General and administrative increased by $191,000, or 12%, to $1.8 million for the three months ended September 30, 2013 from $1.6 million for the three months ended September 30, 2012, primarily attributable to increased professional fees.

Income Tax Benefit

Income tax benefit was $30,000 for the three months ended September 30, 2013 compared to $33,000 for the quarter a year earlier, and consisted of refundable foreign research and development tax credits.

Liquidity and Capital Resources

During the past three fiscal years, we financed our operations primarily from sales of equity securities in January 2011 and August 2012, as well as operating cash flows from license fees, research and development funding and royalty income from our collaboration partners. We enhanced our capital resources in July 2013, raising $9.9 million through an underwritten public offering of common stock. At September 30, 2013, our principal sources of liquidity consisted of cash, cash equivalents and marketable securities totaling $16.5 million.

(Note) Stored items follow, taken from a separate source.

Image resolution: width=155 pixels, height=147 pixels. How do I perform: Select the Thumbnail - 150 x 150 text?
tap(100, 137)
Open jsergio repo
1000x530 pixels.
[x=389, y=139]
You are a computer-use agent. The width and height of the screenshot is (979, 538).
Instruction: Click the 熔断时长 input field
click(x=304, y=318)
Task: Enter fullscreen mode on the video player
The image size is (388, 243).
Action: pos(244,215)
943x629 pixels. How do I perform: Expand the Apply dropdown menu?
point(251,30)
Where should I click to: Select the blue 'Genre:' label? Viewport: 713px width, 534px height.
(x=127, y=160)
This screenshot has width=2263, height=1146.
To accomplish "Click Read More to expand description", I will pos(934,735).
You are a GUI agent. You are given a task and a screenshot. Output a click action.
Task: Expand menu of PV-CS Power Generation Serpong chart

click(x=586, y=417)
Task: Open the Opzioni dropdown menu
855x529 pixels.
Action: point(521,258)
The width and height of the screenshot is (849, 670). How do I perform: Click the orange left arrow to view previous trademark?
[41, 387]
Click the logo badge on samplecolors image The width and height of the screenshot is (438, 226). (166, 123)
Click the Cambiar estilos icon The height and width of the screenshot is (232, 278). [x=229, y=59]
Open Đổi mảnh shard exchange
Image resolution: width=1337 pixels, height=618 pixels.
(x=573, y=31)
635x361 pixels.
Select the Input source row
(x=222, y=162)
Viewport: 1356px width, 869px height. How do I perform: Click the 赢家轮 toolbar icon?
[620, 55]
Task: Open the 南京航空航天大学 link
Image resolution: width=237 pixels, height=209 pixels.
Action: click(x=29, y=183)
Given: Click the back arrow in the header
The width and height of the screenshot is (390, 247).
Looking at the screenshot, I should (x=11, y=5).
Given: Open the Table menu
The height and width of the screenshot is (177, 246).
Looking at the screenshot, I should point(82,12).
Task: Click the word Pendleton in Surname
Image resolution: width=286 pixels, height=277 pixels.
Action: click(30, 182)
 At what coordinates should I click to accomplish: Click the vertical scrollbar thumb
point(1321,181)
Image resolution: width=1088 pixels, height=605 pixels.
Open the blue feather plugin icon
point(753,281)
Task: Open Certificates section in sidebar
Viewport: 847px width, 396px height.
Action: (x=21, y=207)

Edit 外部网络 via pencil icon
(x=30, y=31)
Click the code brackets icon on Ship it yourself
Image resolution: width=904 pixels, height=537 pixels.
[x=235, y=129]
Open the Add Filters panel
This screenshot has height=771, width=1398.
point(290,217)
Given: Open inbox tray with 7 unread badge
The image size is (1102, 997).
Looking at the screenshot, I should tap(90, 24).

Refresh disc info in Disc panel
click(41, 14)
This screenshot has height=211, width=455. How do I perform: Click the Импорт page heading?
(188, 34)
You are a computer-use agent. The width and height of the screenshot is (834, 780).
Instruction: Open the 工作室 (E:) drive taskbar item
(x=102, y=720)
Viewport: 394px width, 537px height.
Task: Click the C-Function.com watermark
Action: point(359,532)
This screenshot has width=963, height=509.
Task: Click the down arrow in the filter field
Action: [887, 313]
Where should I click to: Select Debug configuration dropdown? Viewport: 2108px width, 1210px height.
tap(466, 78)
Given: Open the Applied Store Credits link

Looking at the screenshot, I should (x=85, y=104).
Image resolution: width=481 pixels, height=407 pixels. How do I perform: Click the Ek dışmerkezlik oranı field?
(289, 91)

With the exception of net income in fiscal year 2010 resulting from a non-recurring event, we have incurred operating losses each year since inception and at September 30, 2013, we had a total accumulated deficit of $267.3 million. We do not currently have any assured sources of revenue, and we generally expect negative cash flows from operations on a quarterly basis unless and until such time as we receive sufficient revenues from ILUVIEN for DME or one or more of our other product candidates achieve regulatory approval and provide us sufficient revenues. We believe that our capital resources of $16.5 million at September 30, 2013, together with expected Retisert royalty income and other expected cash inflows under existing collaboration and evaluation agreements, should enable us to fund our operations as currently planned through calendar year 2014. This includes expected costs through that date of Phase III clinical trials of Medidur for posterior uveitis, but does not include any potential receipts of milestone or net profits consideration under the Alimera collaboration agreement. Our capital resources would be enhanced if Alimera successfully commercializes ILUVIEN for DME in the EU, although even so, the amount and timing of any such receipts is uncertain. Accordingly, we expect to need additional resources to fund our planned Phase III trials for Medidur for posterior uveitis, as well as other research and development and operations. Whether we will require, or desire, to raise additional capital will be influenced by many factors, including, but not limited to:

• whether, when and to what extent we receive revenues from Alimera with respect to ILUVIEN for DME, including from commercialization in the EU or upon any approval or commercialization in the U.S.;

• the timing and cost of development of Medidur for posterior uveitis;

• whether and when we initiate Phase II clinical trials for the Latanoprost Product and Pfizer exercises its option;

• whether and to what extent we internally fund, when we initiate, and how we conduct product development and programs, including with respect to BioSilicon and Tethadur applications;

• whether and when we are able to enter into strategic arrangements for our product candidates and the nature of those arrangements;

• timely and successful development, regulatory approval and commercialization of our products and product candidates;

• the costs involved in preparing, filing, prosecuting, maintaining, defending and enforcing any patent claims; and

• changes in our operating plan resulting in increases or decreases in our need for capital.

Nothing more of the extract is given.